→ **What you are asked to do**
Which lines of the records below contain the word "Choose"? Show each one.

[Stored items]

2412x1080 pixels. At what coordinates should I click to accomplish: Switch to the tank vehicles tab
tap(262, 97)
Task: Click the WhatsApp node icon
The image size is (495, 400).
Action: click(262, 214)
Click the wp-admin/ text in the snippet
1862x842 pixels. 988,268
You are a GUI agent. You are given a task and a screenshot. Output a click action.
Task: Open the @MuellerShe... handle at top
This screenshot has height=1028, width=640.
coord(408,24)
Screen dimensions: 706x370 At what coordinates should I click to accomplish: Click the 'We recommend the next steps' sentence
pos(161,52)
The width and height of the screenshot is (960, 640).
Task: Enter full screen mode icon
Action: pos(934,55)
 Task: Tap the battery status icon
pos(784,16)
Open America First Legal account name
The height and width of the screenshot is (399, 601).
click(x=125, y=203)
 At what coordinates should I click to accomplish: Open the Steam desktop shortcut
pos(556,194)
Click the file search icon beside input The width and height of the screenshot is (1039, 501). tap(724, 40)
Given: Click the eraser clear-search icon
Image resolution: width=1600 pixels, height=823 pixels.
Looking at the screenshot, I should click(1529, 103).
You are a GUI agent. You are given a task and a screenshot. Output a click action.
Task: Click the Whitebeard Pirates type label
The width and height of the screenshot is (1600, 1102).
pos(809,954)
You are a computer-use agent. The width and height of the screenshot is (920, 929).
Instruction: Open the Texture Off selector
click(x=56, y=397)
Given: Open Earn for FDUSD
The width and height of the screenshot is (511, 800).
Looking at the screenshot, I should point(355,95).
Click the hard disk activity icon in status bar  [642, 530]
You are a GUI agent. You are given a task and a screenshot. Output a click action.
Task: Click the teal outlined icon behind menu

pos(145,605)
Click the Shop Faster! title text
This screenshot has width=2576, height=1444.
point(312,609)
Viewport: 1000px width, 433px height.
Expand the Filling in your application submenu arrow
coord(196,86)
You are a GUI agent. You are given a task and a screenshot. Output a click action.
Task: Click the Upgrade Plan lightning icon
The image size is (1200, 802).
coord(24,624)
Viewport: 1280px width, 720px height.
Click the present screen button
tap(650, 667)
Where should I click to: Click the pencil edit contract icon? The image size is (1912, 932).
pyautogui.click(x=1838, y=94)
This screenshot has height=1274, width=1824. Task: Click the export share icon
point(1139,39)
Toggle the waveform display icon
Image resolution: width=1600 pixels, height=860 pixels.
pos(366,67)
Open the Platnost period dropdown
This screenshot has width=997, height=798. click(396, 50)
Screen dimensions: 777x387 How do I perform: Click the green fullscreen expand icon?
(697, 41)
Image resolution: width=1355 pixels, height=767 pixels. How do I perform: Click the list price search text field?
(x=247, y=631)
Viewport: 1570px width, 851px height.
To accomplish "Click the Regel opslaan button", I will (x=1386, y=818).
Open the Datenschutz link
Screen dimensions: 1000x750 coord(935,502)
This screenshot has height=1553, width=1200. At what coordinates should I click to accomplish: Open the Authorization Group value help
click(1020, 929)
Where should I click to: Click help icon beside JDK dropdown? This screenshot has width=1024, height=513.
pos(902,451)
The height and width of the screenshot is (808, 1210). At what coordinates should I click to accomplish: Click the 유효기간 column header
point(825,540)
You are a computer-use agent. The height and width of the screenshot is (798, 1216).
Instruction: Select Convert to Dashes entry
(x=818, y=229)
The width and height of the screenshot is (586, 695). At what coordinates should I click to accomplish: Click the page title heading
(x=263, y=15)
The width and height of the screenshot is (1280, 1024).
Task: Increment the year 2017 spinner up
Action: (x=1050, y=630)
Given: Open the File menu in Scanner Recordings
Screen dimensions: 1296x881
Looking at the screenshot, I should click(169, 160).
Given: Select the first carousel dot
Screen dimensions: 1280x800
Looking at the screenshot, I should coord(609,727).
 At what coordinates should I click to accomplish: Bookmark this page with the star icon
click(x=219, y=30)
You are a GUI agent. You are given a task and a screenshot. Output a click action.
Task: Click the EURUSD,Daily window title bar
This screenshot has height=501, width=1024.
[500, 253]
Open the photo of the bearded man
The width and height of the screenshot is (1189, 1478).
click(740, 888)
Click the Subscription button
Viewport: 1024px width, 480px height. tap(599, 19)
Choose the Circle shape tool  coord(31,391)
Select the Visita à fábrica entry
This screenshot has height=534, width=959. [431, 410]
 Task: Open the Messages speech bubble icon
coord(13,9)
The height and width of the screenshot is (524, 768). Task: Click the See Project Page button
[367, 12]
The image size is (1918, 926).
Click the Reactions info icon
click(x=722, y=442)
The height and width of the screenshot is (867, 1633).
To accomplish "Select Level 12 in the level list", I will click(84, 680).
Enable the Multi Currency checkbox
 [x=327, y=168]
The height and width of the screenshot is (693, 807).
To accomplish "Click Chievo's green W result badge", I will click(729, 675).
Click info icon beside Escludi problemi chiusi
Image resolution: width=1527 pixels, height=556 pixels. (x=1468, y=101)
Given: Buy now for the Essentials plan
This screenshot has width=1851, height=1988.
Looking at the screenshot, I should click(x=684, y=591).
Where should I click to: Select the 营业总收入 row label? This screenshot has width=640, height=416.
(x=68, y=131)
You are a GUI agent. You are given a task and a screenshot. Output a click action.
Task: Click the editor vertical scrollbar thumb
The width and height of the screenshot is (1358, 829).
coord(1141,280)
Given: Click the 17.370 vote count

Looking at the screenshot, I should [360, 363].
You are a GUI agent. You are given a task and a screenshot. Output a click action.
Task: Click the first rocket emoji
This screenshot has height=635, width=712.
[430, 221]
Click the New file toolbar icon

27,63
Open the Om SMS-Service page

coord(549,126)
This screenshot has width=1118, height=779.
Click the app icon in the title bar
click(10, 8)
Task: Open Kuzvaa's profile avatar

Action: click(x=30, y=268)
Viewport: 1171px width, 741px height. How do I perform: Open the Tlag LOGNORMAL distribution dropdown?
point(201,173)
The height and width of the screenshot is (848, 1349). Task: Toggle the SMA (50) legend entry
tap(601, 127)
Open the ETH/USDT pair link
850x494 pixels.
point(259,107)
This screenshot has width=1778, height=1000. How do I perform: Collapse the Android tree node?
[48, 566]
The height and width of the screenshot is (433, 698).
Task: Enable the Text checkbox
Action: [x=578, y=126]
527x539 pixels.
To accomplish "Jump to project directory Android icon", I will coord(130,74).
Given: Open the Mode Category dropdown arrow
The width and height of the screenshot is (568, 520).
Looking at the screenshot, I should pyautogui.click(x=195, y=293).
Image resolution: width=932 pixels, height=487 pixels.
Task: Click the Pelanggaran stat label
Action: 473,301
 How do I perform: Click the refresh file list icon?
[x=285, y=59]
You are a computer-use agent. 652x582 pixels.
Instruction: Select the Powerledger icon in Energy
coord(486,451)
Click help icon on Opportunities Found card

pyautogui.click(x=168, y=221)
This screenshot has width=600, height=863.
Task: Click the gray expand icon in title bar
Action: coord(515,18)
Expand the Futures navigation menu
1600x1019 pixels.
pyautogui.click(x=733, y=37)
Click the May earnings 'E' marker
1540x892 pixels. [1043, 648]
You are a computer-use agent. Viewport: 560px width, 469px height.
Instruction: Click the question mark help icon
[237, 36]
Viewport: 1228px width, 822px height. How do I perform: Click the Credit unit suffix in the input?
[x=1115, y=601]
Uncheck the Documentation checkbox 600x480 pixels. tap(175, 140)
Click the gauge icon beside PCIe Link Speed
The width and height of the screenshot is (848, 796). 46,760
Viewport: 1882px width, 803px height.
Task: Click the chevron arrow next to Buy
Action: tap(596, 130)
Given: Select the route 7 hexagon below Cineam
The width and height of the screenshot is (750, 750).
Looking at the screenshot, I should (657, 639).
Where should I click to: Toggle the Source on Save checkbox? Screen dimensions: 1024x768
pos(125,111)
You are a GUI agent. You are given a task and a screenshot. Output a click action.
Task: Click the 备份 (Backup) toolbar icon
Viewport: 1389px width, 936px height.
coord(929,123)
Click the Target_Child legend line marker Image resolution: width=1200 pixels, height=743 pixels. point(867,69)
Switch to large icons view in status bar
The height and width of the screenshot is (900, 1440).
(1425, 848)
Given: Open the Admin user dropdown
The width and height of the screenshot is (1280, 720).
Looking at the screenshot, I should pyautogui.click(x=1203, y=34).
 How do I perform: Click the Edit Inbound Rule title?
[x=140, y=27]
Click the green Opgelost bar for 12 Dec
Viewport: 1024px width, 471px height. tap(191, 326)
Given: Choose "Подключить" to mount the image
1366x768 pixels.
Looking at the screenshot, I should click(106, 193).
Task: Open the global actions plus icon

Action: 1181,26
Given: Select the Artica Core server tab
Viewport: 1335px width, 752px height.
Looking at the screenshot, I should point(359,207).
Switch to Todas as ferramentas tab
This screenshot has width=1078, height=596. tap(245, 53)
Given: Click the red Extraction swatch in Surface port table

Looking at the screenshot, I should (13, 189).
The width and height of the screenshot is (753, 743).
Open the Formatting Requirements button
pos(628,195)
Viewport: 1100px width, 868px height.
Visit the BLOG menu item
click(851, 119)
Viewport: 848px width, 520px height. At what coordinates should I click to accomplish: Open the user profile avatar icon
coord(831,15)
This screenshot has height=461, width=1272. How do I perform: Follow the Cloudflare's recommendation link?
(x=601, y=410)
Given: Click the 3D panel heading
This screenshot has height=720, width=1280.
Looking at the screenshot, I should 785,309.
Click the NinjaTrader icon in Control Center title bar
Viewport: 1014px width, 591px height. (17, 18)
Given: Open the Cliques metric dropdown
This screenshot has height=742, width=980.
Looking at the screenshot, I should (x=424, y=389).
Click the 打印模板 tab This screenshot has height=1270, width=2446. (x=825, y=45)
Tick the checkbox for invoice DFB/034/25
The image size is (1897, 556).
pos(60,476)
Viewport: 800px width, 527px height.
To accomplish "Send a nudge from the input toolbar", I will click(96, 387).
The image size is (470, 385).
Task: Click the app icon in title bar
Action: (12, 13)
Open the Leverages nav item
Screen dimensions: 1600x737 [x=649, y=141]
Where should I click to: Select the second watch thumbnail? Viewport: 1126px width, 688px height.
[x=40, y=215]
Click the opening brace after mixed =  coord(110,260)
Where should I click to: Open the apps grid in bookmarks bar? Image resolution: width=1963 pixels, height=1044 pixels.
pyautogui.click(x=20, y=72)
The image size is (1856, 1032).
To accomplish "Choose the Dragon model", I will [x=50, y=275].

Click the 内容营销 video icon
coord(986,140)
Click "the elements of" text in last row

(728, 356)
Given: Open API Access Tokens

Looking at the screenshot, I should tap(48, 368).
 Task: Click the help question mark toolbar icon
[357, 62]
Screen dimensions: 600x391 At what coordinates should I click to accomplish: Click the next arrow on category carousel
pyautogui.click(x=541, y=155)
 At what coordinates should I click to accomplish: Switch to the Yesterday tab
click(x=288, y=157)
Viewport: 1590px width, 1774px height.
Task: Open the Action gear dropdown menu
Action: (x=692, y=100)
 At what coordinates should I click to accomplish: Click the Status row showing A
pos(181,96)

→ **Output of the exercise**
Choose the Circle shape tool  coord(31,391)
Given: Choose "Подключить" to mount the image
To accomplish "Choose the Dragon model", I will [x=50, y=275].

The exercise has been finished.